Amelia las miró, y por primera vez en días, no se sintió sola. Aún estaba perdida. Aún tenía miedo. Pero ahora sabía que no era la única que creía. Que había manos que la sostenían. Que, aunque el mundo no tuviera respuestas para lo imposible, al menos no tendría que enfrentarlo sola.
Y entonces lo supo: haría lo que fuera. Hasta lo impensado. Porque Liam no era solo un niño sin papeles. Era su hijo. Era su historia. Era su milagro.
Y los milagros, aunque no se firmen ante un juez, merecen ser defendidos con todo lo que se tiene.
El sonido suave de unos pasitos sobre el piso de madera interrumpió el murmullo de papeles y estrategias legales.
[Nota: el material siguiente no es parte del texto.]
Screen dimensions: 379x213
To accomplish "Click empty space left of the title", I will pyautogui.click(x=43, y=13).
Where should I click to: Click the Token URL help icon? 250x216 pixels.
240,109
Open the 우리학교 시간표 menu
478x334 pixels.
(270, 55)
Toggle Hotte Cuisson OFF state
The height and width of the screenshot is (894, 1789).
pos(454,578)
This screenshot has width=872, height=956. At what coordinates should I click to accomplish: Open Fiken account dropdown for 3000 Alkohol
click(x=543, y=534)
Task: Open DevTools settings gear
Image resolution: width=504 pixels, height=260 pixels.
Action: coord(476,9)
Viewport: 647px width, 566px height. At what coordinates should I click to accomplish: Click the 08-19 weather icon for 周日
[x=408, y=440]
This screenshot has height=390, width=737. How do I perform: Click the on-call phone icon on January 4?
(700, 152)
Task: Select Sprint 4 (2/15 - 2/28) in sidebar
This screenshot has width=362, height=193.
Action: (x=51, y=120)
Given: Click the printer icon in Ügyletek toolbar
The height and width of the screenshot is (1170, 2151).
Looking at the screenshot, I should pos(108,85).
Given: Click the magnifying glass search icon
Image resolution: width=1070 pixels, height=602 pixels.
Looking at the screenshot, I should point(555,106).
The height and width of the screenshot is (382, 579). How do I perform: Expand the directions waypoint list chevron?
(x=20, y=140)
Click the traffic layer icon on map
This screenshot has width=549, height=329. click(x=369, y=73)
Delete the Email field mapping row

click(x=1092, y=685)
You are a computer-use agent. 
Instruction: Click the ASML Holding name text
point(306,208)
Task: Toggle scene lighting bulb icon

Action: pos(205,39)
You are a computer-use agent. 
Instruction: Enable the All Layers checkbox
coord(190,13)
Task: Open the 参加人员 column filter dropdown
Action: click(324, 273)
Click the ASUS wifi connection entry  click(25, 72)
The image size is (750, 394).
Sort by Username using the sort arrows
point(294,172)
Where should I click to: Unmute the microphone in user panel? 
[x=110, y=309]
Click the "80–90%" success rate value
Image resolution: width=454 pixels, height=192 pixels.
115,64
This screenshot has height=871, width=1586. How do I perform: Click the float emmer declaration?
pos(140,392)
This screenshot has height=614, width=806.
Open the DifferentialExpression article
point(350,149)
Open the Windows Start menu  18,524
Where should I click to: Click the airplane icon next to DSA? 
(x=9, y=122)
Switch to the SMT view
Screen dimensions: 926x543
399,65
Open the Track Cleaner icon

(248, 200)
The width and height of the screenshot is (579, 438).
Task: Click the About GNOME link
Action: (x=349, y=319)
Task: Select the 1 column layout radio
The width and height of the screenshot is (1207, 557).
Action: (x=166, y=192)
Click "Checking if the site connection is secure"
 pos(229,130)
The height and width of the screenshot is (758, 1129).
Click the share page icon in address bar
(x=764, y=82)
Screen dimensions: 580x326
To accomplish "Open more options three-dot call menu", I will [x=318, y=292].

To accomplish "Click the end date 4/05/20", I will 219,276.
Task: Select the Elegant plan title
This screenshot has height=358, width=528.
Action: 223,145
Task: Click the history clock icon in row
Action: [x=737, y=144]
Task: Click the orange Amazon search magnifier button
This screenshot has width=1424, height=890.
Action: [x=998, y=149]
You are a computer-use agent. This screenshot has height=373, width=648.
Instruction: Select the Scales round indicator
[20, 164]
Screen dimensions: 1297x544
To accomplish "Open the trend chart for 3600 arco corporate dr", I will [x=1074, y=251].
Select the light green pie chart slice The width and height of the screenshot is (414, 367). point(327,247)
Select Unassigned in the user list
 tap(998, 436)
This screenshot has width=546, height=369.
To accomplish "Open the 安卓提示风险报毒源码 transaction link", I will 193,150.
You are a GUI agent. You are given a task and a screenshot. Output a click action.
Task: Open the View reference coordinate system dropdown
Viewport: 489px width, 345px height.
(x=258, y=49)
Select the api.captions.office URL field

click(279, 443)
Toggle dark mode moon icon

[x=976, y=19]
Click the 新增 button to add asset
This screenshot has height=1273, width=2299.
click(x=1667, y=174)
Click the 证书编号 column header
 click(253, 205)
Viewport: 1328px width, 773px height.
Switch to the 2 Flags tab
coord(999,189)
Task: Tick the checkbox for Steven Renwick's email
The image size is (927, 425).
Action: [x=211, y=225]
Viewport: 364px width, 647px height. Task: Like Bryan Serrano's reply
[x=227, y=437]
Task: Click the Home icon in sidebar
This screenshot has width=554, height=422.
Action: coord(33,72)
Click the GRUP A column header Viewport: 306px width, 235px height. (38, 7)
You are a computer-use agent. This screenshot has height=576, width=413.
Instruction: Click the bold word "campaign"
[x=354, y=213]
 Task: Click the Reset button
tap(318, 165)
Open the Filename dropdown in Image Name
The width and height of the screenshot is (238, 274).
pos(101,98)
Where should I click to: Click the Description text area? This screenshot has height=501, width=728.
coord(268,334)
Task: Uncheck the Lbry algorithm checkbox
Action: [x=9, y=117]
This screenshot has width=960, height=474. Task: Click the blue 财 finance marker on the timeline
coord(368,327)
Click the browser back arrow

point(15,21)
Liam, con el pijama arrugado y el cabello revuelto, apareció en el umbral de la cocina. Se frotaba un ojo con la mano y arrastraba un peluche por el suelo. Al verlo, las tres mujeres se quedaron quietas. Era como si el aire se detuviera cada vez que él entraba en escena, como si el tiempo respetara su presencia.
—Hola, mi amor —dijo Amelia, su voz más dulce, más temblorosa—. ¿Dormiste bien?